#### [TEKS YANG DIBERIKAN]
§
Oleh: Arfika Lubis
Pertama kali menginjakkan kaki di Belanda pada tahun 2010, saya beserta keluarga sedang mengikuti tur keliling Eropa. Belanda adalah negara kedua setelah Jerman yang kami kunjungi. Love at first sight. Iya, itu yang saya rasakan waktu berada di Belanda. Bahkan setelah melewati negara-negara Eropa lainnya yang juga cantik, cinta saya tidak meluntur. Everyone has their own definition about love. Mine is: I cannot describe it. I just feel it. Saya bilang ke orangtua saya saat kami tiba di bandara Soekarno-Hatta, “Saya mau kelak hidup di Belanda”. Kemudian papa saya bertanya, “Kenapa Belanda? Bukannya Belgia lebih bagus? Atau kenapa tidak Perancis yang lebih romantis? Dan Swiss yang kaya akan pemandangan alam?” Saya tidak suka jika harus mengkomparasi negara-negara tersebut. Sama halnya saya tidak suka dibanding-bandingkan dengan orang lain. Saya cuman bilang, “Hati saya tertinggal di sana”.
Tidak lama setelah itu, saya mendapat tawaran dari kampus untuk mengambil beasiswa ke Jerman. Awalnya saya tertarik karena Jerman-Belanda tidak jauh, jadi saya bisa sering-sering main ke Belanda. Tapi, orangtua kurang memberi restu dan Mama memberi syaratnya sendiri: saya hanya boleh tinggal di luar negeri kalau sudah bersuami. Sayangnya, beasiswa tersebut tidak menyertakan ‘jodoh’. Nyemm.
Kemudian saya melanjutkan karier di Jakarta sambil terus berpikir keras bagaimana mendapat kesempatan ke Belanda (iya, berpikir saja tapi tidak ada action-nya. Hihi) Tetiba seorang teman yang berencana untuk mengambil master-nya di Utrecht mengajak saya untuk iseng-iseng belajar bahasa Belanda di Erasmus Huis (Kuningan, Jakarta). Saya pikir, kenapa tidak belajar bahasanya dulu siapa tahu nanti ada kesempatan bisa ke sana atau paling tidak bisa menambah panjang kolom kemampuan bahasa di CV. Mungkin juga dengan mengenal bahasa Belanda bisa mengantarkan saya kepada syarat utama Mama saya, yaitu ‘jodoh’. Hmmm…kalau yang ini sih mode ngarep: ON.
§
#### [BARIS TERSEDIA]

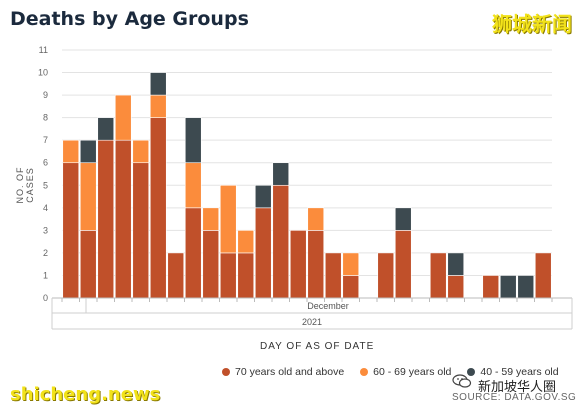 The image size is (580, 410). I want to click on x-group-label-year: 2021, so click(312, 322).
§
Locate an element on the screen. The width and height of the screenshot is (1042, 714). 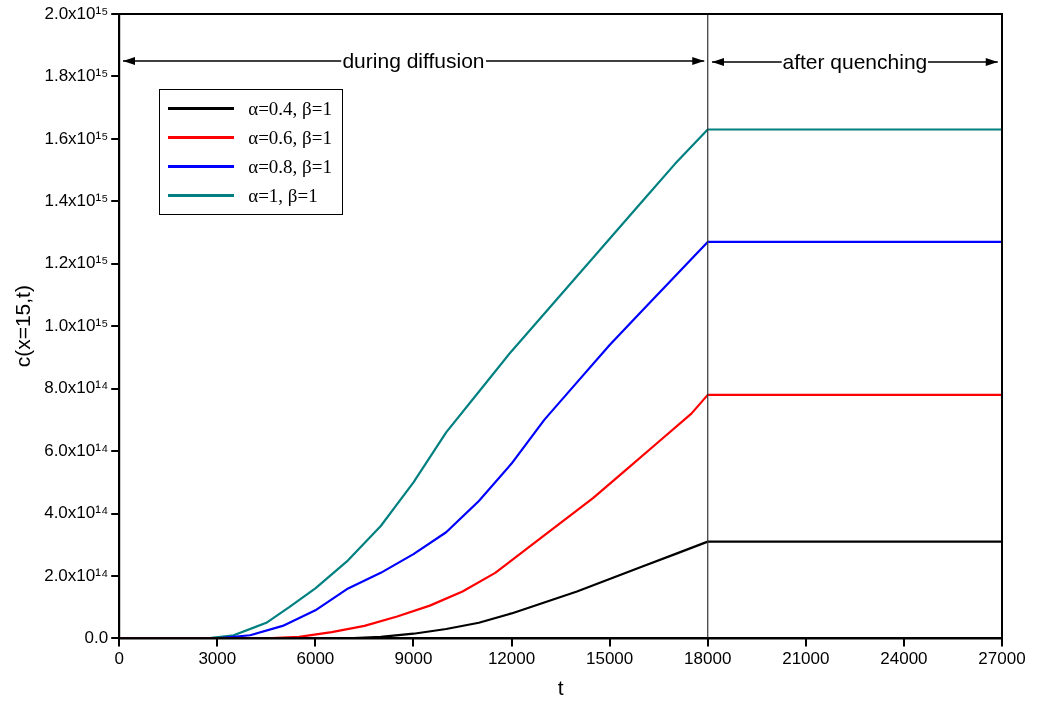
§
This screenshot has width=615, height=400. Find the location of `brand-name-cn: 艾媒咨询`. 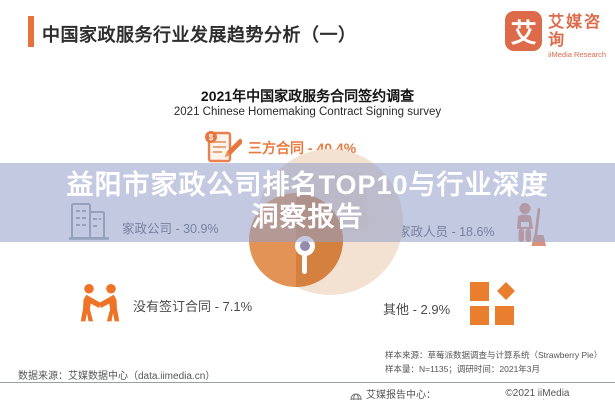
§
#### [SOAL LATIHAN]
Tuliskan kembali tanpa perubahan bagian tulisan tentang Belanda, mulai dari "Tidak lama setelah" sampai dengan "menyertakan ‘jodoh’. Nyemm.".

#### [JAWABAN SOAL]
Tidak lama setelah itu, saya mendapat tawaran dari kampus untuk mengambil beasiswa ke Jerman. Awalnya saya tertarik karena Jerman-Belanda tidak jauh, jadi saya bisa sering-sering main ke Belanda. Tapi, orangtua kurang memberi restu dan Mama memberi syaratnya sendiri: saya hanya boleh tinggal di luar negeri kalau sudah bersuami. Sayangnya, beasiswa tersebut tidak menyertakan ‘jodoh’. Nyemm.